Principles of Secure BootStrapping for IoT

PI: Ninghui Li; Researchers: Syed Hussain (Post Doc), Weicheng Wang (Graduate Student)

HARD PROBLEM(S) ADDRESSED
This refers to Hard Problems, released November 2012.

Policy.

PUBLICATIONS

• Weicheng Wang, Fabrizio Cicala, Syed Rafiul Hussain, Elisa Bertino, Ninghui Li. Analyzing the Attack Landscape of Zigbee-enabled IoT Systems and Reinstating Users' Privacy. WiSec'2020.

KEY HIGHLIGHTS

• We have started working on two new topics, going beyond our previous work with Zigbee: one is Connected Vehicle Systems security, and the other is contact tracing. We found that most old vehicles use weak encryption algorithms, if any, on fob-car communication, which may enable an attacker to impersonate the owner and open or close a vehicle illegitimately.
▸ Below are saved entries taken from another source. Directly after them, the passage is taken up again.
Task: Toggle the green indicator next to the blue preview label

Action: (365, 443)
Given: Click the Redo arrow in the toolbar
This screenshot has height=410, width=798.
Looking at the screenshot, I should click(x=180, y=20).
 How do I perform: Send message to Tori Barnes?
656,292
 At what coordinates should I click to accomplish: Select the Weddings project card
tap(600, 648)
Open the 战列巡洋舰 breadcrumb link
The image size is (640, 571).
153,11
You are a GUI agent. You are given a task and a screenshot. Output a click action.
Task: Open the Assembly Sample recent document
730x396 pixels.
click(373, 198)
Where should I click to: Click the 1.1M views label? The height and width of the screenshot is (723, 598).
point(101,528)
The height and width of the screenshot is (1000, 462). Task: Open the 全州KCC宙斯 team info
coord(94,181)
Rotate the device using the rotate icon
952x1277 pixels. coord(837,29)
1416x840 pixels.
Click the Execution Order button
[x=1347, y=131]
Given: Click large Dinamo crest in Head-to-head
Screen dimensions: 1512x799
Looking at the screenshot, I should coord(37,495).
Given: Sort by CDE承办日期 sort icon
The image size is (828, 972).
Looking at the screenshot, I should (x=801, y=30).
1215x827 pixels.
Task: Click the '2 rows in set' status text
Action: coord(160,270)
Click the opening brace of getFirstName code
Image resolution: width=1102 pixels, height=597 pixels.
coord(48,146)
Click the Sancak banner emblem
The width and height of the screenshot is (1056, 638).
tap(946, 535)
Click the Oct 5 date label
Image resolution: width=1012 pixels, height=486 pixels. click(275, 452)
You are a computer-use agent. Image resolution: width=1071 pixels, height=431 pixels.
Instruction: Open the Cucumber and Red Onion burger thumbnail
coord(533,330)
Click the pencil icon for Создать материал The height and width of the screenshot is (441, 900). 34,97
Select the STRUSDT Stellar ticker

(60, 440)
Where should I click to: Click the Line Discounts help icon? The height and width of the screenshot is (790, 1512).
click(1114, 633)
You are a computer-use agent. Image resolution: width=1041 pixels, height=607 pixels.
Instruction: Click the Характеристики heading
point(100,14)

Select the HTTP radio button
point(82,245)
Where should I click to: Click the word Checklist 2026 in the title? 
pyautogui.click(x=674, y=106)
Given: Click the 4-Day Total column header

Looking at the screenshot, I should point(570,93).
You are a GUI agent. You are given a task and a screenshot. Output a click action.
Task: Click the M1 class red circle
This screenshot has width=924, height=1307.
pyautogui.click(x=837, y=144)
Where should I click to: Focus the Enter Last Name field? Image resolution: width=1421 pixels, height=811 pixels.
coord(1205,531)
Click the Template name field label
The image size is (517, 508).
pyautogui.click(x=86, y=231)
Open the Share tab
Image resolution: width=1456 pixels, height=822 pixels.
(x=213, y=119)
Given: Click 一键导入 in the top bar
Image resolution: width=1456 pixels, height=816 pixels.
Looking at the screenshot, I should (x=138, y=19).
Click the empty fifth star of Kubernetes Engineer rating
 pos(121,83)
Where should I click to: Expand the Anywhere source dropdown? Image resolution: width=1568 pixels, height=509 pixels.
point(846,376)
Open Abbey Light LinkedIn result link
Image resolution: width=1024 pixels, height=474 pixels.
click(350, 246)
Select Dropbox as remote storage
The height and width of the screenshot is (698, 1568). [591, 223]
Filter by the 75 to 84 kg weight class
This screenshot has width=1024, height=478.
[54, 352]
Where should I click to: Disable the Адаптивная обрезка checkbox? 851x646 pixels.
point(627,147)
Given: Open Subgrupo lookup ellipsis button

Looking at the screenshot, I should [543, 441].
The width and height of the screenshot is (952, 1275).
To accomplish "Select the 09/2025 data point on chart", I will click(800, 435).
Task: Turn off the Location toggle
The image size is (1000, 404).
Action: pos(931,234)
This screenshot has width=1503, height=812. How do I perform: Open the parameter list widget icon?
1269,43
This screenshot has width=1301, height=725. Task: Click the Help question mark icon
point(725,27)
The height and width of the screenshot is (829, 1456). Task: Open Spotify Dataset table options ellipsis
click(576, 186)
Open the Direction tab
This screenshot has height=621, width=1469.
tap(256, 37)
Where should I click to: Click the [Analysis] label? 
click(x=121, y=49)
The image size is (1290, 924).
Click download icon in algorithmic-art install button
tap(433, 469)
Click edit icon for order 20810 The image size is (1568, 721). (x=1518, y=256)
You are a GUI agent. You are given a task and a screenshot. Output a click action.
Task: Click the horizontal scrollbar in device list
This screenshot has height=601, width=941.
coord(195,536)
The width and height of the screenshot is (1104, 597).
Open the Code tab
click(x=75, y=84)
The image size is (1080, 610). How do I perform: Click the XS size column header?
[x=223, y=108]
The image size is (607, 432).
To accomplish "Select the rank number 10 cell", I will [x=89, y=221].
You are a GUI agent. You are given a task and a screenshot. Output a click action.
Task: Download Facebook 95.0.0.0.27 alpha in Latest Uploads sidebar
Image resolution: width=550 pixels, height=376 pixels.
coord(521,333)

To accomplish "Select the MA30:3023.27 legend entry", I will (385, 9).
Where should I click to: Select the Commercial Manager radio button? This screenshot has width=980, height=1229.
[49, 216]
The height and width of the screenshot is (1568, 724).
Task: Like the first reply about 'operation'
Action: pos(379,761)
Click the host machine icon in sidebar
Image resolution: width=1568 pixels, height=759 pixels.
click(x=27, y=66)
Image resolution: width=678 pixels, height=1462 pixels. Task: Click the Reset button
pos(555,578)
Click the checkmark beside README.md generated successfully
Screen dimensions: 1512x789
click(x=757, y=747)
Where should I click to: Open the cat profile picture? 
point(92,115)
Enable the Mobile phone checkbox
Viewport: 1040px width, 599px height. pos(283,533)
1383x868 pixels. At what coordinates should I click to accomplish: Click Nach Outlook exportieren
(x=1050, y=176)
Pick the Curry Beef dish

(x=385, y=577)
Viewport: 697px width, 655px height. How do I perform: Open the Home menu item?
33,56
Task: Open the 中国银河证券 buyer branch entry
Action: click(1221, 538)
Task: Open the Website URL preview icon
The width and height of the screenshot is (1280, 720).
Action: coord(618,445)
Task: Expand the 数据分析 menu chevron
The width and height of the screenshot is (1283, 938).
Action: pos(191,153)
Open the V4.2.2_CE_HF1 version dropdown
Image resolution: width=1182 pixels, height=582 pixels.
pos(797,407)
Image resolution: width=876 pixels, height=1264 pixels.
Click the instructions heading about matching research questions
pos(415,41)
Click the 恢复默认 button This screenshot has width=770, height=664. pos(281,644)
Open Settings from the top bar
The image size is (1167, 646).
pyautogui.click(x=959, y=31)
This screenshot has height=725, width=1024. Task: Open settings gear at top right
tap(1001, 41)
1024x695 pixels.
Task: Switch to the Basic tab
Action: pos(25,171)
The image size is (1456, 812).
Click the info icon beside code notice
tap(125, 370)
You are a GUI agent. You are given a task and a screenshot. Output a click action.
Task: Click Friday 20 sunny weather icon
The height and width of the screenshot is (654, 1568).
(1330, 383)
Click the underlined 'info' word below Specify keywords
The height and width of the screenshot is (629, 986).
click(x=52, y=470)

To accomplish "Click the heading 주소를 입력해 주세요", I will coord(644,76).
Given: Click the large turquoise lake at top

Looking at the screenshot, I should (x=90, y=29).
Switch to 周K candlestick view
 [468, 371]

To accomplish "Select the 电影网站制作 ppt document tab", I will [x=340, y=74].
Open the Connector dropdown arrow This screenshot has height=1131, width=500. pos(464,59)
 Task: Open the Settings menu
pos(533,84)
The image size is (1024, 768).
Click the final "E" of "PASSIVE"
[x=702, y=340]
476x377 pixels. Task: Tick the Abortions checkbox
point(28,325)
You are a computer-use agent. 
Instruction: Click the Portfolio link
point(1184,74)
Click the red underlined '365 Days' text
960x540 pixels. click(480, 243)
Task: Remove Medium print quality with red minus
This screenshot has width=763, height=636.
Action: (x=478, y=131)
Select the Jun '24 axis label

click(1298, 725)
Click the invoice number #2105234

We also found that most of the off-the-shelf OBDs do not employ any authentication scheme. Exploiting this limitation, an adversary can potentially launch remote control attacks to steal vehicle private information and even get access to the vehicle. We have recently started looking at security and privacy concerns in mobile contact tracing apps.

COMMUNITY ENGAGEMENTS

EDUCATIONAL ADVANCES:

• A PhD student is supported on the project. In addition, a postdoctoral fellow, who plans to go into the academia, is being partially supported.